O Papa tem feito a sua parte. Desde que foi eleito, já recebeu no Vaticano mais de 200 visitas. Angela Merkel, por exemplo, pediu para se encontrar com o Papa pouco depois de ele ser eleito. No fim da primeira das três audiências privadas que já teve no Palácio Apostólico, segundo uma fonte da Secretaria de Estado, a chanceler alemã comentou: “O Papa é a única voz alternativa no mundo de hoje.”
Os políticos mundiais sabem tão bem o peso de Francisco que as maiores figuras da atualidade internacional procuram visitá-lo. Donald Trump vai ser recebido por Francisco no dia 24 de maio. Putin já esteve duas vezes no Vaticano, Obama uma, Mohamed Abbas outra. A própria rainha de Inglaterra quis ter uma audiência com Francisco.
Dessa vez, cumpridos os 15 passos que antecedem cada audiência, havia uma questão por resolver: a roupa da rainha. O protocolo diz que as senhoras devem vestir-se de negro na presença do Papa. O branco é um privilégio reservado às monarcas católicas. Mas Isabel II não iria vestir preto sem estar de luto. A questão foi colocada ao Papa. Resposta: “A rainha é uma grande senhora. Saberá certamente o que vestir.” A monarca envergou um vestido de flores e um casaco lilás.
O único pedido que Francisco fez a quem trata das audiências e receções foi para serem “respeitosos, dignos e sóbrios”, indo ao encontro do estilo do Pontificado. Na hora de oferecer lembranças, o Papa “gosta de dar coisas que se relacionam com os temas que tem no coração, como a paz e a solidariedade”, diz uma fonte da Secretaria de Estado. Sempre que concede uma audiência a alguém, Francisco recebe um dossiê que lhe é preparado pelos serviços, mas faz sempre a sua própria pesquisa e não esquece as questões pessoais. “No caso dos chefes de Estado, procura sempre saber o nome do marido ou da mulher e, com o corpo diplomático, tenta estar informado sobre eventuais nascimentos ou falecimentos recentes na família”, conta um elemento do mesmo gabinete.
Muito do trabalho do Papa na política e na diplomacia mundial é feito sob a maior reserva. A Secretaria de Estado tem inclusivamente o cuidado de usar linhas telefónicas seguras para este tipo de contactos. Foi num enorme secretismo que Francisco conseguiu concluir com sucesso a reaproximação entre Cuba e os Estados Unidos. “Dizem que o processo durava há 40 anos. Francisco foi o homem certo, na hora certa, no lugar certo”, diz uma fonte da Secretaria de Estado.
PREC – processo de reforma em curso
Quatro anos depois do início do Pontificado de Francisco, é evidente que o Papa argentino pôs em curso uma revolução na Igreja.
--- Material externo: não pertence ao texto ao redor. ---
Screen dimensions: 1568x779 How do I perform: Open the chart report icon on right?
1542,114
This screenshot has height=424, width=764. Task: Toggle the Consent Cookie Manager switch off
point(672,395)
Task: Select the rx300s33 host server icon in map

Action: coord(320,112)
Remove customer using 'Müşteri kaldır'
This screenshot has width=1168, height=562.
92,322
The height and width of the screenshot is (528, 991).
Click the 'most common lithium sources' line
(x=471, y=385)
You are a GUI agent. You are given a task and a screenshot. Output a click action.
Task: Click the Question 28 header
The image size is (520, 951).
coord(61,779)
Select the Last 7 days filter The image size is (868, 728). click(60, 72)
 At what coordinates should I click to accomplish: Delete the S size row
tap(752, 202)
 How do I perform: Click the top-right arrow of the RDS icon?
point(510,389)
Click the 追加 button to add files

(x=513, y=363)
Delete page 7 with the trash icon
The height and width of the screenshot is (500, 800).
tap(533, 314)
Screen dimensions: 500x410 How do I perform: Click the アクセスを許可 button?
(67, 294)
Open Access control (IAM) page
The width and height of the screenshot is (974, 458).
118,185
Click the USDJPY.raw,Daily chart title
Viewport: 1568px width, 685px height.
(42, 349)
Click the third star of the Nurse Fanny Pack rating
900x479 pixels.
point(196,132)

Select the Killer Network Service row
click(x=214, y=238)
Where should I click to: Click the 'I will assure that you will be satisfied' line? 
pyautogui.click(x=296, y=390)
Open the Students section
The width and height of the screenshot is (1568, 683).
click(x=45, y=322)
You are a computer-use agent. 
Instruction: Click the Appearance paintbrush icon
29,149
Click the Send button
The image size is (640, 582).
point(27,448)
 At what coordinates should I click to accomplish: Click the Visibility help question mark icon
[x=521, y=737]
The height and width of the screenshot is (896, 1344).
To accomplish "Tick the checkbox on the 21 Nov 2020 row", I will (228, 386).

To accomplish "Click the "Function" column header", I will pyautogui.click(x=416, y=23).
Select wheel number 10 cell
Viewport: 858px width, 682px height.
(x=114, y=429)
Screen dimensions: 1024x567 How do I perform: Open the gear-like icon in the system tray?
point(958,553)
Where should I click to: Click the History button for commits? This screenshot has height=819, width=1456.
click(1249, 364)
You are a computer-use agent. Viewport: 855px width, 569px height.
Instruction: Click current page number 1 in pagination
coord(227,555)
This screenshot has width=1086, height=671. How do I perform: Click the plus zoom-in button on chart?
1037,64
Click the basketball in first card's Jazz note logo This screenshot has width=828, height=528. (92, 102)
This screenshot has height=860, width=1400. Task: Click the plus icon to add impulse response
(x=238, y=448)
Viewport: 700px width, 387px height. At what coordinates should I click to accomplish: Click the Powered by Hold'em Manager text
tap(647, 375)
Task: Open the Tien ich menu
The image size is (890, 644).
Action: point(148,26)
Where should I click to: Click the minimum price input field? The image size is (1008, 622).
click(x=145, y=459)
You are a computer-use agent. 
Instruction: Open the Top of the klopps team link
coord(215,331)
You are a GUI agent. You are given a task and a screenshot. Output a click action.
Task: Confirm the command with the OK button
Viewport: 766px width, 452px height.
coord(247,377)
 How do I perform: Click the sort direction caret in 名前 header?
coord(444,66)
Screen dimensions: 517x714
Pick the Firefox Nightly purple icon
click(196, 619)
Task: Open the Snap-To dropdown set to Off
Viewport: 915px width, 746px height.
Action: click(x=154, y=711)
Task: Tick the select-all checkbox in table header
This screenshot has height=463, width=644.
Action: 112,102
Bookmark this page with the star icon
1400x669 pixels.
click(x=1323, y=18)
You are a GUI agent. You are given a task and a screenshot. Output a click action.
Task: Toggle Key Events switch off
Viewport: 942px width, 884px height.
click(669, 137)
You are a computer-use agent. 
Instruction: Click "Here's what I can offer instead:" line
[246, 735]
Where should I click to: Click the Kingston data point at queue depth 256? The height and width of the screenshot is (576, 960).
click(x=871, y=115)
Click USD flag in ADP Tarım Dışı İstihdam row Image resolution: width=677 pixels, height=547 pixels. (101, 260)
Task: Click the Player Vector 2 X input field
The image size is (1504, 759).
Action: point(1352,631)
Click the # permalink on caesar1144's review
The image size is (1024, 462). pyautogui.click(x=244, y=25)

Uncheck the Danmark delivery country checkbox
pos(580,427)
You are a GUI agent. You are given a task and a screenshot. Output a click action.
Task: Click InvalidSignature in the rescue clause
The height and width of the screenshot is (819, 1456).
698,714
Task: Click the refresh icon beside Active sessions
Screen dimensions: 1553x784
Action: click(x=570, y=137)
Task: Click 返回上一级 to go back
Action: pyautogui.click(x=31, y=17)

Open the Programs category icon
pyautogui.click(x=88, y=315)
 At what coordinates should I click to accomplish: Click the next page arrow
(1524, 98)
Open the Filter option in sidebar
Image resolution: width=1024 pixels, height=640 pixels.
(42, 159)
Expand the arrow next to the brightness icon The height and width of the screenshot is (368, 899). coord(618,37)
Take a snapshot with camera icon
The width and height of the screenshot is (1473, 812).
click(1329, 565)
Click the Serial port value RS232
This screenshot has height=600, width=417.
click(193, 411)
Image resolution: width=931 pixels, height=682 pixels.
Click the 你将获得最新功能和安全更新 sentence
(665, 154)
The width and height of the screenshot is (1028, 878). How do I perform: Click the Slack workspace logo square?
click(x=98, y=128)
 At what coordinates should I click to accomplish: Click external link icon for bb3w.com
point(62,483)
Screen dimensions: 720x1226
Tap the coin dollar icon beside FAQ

Tomou medidas nas Finanças, ocupou-se dos abusos sexuais, pediu à Igreja que se aproximasse do seu povo. Mas ainda há muito trabalho por fazer.
Espera-se que, nos próximos meses, saia uma nova Constituição com novidades sobre a esperada reforma da Cúria Romana. É provável que, à semelhança do que aconteceu nos setores das Finanças e da Comunicação, a tendência seja para a fusão de departamentos redundantes. Assim aconteceu, de resto, com os anteriores serviços que deram origem aos super dicastérios para a Família, os Leigos e a Vida, e para o Desenvolvimento Humano, dirigido pelo cardeal ganês Peter Turkson.
Por enquanto, não há confirmações sobre o que irá acontecer em concreto, embora não restem dúvidas de que reforma veio para ficar. “Francisco não tinha um plano para transformar o Vaticano que, ao fim de cinco anos, se pudesse aferir se tinha sido alcançado ou tinha falhado. Não é assim que ele funciona. O que ele fez foi iniciar um processo de mudança que continuará depois dele”, diz Ivereigh.
Contou para isso com o contributo do C9, da COSEA e do Sínodo dos Bispos. O Papa tem noção de que de pouco vale mudar tudo aqui e agora. “Francisco sabe que, se a reforma depender apenas dele e do Pontificado dele, não perdurará.” O objetivo é outro: reformar o suficiente para que, quando o Papa resignar ou morrer, a revolução seja irreversível.